**DESCRIPTION OF THE TASK**. With the line containing "The image size is (960, 504)." as the start and the line containing "Task: Click the Csapat column header" as the end, transcribe that span of the entries below exactly, including both.

**INPUT DATA**.
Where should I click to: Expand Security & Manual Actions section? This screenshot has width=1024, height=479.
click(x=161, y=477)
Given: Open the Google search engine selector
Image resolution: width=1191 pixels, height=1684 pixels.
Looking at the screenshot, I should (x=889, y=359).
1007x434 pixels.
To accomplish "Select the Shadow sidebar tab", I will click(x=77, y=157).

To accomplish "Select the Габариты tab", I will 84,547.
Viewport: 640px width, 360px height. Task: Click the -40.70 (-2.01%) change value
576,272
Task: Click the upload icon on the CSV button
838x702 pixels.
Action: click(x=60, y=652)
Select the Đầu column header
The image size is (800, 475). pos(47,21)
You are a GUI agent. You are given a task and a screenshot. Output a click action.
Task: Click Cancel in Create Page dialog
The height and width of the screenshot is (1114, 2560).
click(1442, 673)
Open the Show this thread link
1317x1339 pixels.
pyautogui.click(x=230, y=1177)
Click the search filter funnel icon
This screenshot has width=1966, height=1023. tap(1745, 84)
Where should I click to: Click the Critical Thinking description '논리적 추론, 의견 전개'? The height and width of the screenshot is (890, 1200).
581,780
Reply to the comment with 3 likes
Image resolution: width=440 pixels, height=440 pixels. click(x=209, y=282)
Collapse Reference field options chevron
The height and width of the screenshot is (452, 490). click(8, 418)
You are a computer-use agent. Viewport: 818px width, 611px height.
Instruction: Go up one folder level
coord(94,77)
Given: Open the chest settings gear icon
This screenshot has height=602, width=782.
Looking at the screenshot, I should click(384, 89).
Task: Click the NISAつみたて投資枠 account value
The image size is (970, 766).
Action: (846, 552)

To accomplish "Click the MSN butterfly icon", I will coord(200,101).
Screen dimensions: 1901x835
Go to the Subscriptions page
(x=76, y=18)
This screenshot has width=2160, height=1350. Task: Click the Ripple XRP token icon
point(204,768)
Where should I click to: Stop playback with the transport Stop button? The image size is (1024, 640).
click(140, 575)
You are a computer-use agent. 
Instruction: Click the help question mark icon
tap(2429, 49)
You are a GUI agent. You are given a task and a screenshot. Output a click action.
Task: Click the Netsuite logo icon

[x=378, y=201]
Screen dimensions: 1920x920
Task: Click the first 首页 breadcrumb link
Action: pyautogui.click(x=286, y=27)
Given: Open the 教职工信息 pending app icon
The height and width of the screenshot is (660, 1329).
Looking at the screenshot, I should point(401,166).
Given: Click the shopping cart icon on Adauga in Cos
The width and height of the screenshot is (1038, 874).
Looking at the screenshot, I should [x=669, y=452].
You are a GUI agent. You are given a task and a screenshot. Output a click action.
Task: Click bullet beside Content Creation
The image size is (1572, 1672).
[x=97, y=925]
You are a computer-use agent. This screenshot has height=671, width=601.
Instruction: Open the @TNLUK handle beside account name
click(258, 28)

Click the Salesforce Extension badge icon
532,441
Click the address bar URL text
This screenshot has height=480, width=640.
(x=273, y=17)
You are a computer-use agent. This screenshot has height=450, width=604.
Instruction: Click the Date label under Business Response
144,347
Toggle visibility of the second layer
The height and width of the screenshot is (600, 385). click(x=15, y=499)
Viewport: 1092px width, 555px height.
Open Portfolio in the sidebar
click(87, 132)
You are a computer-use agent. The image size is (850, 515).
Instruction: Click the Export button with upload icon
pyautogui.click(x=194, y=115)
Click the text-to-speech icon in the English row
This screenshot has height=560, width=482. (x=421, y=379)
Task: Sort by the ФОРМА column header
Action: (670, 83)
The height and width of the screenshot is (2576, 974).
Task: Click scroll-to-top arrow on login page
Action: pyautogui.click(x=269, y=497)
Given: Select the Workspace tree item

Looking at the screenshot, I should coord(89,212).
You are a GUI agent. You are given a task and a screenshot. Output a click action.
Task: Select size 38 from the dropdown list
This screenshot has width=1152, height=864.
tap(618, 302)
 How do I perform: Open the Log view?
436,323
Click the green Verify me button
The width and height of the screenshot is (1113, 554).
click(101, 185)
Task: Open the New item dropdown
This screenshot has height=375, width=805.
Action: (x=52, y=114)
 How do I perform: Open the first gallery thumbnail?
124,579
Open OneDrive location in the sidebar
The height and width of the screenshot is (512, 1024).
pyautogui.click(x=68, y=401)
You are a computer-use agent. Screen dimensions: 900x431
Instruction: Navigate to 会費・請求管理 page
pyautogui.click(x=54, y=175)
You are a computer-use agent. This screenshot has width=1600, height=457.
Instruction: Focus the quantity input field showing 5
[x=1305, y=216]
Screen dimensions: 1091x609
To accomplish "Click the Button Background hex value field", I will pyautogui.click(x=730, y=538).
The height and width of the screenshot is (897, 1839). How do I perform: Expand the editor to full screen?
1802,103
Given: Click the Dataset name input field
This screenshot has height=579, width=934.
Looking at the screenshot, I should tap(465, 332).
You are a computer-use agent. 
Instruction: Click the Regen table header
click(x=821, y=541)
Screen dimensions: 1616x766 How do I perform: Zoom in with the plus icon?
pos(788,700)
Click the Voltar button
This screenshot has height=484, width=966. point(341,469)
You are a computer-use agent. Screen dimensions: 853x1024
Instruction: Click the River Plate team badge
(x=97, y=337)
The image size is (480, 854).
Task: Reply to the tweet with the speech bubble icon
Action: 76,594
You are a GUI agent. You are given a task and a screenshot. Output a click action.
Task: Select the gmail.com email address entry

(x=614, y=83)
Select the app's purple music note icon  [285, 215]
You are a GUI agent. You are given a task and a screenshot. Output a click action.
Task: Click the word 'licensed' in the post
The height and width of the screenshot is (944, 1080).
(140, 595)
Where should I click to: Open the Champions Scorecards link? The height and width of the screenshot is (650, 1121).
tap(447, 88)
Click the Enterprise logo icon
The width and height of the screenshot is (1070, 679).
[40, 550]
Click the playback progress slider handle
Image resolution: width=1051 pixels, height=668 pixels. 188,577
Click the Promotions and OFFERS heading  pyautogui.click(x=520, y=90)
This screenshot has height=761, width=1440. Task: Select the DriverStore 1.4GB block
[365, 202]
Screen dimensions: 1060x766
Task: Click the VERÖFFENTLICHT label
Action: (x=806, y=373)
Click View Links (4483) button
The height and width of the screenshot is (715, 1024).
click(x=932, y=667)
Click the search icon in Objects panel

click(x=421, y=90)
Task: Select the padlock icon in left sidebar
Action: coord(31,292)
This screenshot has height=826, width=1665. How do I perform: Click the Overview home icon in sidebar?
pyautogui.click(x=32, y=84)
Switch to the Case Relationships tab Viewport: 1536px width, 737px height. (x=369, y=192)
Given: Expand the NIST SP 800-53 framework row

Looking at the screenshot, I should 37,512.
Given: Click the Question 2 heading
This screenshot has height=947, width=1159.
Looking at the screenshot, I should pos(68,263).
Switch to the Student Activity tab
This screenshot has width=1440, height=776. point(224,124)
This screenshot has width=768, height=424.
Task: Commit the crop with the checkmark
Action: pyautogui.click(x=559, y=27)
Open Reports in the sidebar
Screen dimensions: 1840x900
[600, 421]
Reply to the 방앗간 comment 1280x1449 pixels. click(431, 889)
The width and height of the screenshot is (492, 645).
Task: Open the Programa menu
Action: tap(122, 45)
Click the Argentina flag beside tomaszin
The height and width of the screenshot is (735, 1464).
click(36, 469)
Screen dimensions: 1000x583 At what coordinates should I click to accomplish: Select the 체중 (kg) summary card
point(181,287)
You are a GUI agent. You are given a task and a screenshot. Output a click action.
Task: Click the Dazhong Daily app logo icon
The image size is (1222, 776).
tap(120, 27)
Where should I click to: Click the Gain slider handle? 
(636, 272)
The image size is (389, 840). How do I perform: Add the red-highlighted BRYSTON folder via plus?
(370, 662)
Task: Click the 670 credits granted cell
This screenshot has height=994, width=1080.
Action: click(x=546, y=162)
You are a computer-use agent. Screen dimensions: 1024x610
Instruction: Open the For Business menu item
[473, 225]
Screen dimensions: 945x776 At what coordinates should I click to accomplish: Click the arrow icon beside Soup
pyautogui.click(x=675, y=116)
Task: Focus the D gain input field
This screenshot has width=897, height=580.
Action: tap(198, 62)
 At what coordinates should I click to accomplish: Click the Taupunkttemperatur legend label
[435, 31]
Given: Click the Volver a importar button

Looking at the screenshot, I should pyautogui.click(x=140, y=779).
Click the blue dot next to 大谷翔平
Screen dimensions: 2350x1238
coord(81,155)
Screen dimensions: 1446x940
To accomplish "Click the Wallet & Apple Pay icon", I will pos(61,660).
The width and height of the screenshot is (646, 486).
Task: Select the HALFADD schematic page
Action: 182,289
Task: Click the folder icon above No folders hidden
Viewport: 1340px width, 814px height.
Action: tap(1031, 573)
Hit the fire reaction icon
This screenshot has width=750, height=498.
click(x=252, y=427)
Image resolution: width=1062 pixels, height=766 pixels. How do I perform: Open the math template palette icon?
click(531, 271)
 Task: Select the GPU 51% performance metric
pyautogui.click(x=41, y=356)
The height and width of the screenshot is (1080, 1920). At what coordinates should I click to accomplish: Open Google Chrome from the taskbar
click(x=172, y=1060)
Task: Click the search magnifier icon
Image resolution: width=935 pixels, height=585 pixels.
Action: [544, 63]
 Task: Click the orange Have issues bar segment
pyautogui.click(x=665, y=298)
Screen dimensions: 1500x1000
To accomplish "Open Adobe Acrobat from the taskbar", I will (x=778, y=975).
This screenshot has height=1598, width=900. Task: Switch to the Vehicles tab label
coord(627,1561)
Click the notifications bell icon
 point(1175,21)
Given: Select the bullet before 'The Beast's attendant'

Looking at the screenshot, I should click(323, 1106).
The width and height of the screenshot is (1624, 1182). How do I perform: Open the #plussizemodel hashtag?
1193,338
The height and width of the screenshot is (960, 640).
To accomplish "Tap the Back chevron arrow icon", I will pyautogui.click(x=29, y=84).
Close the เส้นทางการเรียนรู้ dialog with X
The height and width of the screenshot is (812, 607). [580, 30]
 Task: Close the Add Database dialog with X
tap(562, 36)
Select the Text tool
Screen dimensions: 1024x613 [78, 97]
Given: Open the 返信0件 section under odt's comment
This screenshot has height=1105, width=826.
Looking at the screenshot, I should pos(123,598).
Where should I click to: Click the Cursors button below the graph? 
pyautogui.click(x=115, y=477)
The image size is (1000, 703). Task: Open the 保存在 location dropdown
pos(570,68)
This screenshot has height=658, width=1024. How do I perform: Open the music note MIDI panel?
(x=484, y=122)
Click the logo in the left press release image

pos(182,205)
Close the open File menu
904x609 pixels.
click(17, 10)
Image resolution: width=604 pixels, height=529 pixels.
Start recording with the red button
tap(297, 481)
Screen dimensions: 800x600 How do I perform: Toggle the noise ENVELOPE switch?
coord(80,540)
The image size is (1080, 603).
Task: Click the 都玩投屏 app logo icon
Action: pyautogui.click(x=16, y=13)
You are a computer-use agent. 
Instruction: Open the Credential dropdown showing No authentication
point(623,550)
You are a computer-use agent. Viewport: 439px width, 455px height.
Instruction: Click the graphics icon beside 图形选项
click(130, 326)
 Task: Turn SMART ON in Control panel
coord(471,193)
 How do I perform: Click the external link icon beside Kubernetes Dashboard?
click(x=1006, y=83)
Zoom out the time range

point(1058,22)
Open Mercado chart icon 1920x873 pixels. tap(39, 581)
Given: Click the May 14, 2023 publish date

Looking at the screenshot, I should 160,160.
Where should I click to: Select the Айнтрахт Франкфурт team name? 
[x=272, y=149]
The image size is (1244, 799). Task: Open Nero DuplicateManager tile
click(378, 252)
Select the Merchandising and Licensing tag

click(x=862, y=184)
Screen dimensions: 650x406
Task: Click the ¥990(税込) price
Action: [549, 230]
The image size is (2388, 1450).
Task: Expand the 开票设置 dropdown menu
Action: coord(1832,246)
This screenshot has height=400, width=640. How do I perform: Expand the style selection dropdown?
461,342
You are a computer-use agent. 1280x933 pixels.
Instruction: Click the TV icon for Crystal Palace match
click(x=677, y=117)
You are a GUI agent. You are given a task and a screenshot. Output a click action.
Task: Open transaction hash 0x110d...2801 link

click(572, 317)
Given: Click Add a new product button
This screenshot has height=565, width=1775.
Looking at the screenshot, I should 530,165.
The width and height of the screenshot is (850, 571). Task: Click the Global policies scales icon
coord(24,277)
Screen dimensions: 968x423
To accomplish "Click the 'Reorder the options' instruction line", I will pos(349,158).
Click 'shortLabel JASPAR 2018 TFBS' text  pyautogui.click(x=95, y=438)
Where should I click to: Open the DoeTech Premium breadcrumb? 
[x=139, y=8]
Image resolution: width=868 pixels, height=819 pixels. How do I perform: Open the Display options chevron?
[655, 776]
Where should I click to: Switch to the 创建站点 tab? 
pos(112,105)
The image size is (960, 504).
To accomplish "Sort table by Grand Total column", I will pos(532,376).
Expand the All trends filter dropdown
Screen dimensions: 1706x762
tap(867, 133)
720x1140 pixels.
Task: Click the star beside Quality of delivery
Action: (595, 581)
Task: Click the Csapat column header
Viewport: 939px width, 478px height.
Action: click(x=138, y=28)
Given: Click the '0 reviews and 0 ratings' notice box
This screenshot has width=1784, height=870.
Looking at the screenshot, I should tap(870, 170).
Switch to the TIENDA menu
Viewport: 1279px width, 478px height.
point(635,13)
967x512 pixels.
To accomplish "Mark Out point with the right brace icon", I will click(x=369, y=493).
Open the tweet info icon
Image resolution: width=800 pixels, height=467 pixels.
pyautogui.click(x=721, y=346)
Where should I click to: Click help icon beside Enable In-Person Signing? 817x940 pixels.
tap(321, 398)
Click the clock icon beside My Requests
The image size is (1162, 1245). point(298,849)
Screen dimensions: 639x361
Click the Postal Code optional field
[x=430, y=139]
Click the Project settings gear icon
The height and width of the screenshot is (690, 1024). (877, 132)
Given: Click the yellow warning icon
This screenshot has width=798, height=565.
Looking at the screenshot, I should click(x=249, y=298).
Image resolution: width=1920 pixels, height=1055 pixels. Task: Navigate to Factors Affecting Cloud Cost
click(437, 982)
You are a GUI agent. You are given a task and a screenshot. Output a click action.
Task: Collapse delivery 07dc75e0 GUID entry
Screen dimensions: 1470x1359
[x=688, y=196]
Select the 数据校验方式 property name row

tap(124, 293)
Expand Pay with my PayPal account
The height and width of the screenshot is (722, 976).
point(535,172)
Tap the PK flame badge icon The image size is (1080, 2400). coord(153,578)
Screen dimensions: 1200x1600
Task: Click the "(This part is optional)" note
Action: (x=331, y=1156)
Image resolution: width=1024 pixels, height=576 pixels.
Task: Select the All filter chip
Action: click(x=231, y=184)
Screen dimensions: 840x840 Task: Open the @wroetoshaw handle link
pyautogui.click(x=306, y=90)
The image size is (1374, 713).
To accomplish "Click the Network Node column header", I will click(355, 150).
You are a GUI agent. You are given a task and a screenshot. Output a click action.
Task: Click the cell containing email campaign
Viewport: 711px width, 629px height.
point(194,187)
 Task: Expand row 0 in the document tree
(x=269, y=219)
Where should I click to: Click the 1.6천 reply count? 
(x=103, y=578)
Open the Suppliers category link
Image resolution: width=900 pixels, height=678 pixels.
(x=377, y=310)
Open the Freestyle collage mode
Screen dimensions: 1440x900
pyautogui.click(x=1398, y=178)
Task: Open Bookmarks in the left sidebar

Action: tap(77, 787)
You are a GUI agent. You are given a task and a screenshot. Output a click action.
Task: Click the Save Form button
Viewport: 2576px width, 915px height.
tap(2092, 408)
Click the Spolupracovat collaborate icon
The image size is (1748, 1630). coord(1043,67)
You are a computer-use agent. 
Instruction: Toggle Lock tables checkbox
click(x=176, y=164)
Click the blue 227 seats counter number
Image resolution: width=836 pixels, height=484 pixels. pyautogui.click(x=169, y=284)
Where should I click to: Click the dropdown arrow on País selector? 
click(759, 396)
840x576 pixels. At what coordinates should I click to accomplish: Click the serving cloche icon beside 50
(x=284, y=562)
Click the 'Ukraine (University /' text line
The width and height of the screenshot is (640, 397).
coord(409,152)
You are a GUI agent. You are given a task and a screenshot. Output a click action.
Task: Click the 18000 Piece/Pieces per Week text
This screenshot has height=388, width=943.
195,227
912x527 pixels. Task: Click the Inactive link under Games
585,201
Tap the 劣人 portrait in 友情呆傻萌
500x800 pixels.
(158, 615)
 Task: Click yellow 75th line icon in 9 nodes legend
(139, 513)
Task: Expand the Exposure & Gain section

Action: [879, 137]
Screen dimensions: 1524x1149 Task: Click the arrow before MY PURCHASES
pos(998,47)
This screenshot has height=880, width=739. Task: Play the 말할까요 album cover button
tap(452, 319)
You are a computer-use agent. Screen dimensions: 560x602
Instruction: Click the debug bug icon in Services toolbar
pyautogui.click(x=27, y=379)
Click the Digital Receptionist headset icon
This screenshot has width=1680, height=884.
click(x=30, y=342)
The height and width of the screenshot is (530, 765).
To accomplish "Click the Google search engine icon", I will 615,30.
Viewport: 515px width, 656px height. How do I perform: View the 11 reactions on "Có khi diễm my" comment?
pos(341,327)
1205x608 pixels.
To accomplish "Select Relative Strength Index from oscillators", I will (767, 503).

**PROBLEM SOLUTION**.
The image size is (960, 504).
To accomplish "Sort table by Grand Total column", I will pos(532,376).
Expand the All trends filter dropdown
Screen dimensions: 1706x762
tap(867, 133)
720x1140 pixels.
Task: Click the star beside Quality of delivery
Action: (595, 581)
Task: Click the Csapat column header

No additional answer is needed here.